## Text section
"""

However, an attorney with a trade association for reprocessing companies argues that high industry standards make the process safe and informed consent is not necessary in the absence of increased risk.
"If, as a physician, you are going to use a product or do a procedure that is going to enhance the patient’s risk, then you have an ethical obligation to disclose that, "says Pamela J. Furman, JD, executive director of the Association of Medical Device Reprocessors (AMDR) in Washington, DC. "AMDR’s view is that a properly reprocessed device is as safe and effective as a new device. If, as a physician or a hospital [official], you believe that you are in some way increasing the patient’s risk by using the reprocessed device, then you shouldn’t be reprocessing. This is not about a second tier of substandard devices."
Cents and common sense
Safe reprocessing is a much-needed cost-savings measure for hospitals, and the fiscally strapped health care industry would be hard hit if all single-use-only devices were truly used once and thrown away, Furman notes. Moreover, AMDR reprocessing companies thoroughly test the devices before shipping them back to hospitals, where multidisciplinary committees typically sit to ensure the program has infection control and risk management oversight.
"We are proud of our safety record," Furman tells HIC. "We seek out FDA oversight because we think it helps us and it helps the patient. Clearly, if there are [reprocessing] entities that are not doing what they should do, that doesn’t help the industry or the patient. We think the current regulatory regime — under which reprocessors have to comply with the registration, quality system, and medical device reporting requirements — is adequate."

"""

## Problem
Extend the text on reprocessing single-use medical devices, starting after its final paragraph.

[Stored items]
"""

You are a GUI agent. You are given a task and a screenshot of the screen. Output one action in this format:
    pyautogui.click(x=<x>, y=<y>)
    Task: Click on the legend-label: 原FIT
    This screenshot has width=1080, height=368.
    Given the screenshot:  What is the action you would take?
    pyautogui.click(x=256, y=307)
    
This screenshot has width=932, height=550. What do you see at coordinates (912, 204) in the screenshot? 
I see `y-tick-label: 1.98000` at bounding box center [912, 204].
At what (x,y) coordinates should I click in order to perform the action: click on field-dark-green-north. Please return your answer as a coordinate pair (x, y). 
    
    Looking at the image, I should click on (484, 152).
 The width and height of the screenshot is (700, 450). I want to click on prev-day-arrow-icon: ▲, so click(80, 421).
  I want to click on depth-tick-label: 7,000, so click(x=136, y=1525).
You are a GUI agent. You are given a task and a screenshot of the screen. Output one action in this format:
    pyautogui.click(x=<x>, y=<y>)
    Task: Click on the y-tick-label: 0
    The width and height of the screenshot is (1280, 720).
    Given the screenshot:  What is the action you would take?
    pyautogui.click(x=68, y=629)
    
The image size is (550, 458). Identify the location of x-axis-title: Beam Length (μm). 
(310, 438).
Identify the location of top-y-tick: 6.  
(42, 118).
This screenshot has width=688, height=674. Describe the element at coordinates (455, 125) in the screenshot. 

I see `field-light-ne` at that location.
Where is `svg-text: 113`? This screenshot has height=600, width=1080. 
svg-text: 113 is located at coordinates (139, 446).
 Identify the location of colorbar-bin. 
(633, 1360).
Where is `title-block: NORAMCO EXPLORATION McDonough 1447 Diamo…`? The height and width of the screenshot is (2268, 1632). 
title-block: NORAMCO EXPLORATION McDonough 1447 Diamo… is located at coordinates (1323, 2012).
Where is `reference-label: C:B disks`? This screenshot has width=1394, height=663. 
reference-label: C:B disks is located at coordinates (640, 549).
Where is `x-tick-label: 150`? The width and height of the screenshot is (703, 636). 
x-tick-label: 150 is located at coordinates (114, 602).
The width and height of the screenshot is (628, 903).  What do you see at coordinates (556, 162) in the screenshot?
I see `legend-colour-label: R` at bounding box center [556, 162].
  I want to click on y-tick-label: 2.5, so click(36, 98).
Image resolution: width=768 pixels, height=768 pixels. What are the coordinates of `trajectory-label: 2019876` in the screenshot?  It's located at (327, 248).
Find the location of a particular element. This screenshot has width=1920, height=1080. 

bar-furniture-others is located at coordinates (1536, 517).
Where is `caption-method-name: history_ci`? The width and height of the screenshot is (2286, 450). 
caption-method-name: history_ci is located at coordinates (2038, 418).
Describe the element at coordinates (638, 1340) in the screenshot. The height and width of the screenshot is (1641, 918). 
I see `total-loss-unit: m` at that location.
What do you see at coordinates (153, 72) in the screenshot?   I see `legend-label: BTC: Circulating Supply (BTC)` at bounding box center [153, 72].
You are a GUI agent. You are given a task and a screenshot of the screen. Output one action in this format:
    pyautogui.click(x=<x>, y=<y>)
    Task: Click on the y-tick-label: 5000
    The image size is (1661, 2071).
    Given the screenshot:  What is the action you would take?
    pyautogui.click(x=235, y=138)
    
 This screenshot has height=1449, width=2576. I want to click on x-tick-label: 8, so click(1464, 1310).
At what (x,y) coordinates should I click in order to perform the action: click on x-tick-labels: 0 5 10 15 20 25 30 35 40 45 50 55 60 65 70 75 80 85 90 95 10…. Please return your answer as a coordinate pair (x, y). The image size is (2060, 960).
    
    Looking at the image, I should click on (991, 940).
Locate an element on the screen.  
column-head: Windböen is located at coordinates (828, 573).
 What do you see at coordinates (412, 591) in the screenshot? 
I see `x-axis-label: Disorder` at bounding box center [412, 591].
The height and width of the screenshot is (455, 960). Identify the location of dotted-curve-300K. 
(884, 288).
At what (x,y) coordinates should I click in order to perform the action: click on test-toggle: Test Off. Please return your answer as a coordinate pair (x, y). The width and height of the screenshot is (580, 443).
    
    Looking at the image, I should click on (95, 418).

"""

## Answer to this exercise
While common sense suggests that reprocessing some of the more intricate, invasive devices could pose a risk to patients, the bottom line is that the FDA should quit abdicating its responsibilities and clarify whether the process is safe or unsafe for all single-use medical devices, retorts Josephine M. Torrente, MS, JD, president of the Association of Disposable Device Manufacturers (ADDM).
"ADDM’s on a mission to get FDA to look device-by-device and say, this one yes,’ this one no,’" she said at the APIC conference. ". . . That way, you folks will know and won’t have to juggle and try to figure out what is safe and what is not safe. It’s not your job. It’s FDA’s job, and they should be doing that for you."
Regardless of what the FDA decides in amending its regulatory stance on reprocessing, ICPs will likely be called on as key clinical team members to ensure compliance and safety at those facilities that choose to reprocess single-use devices. "One of the big assets that we have is that we are used to working in group dynamics with many different people at many different levels," Fauerbach says. "Hopefully, our expertise would help an organization be able to meet the regulations and do this safely if they chose to do it."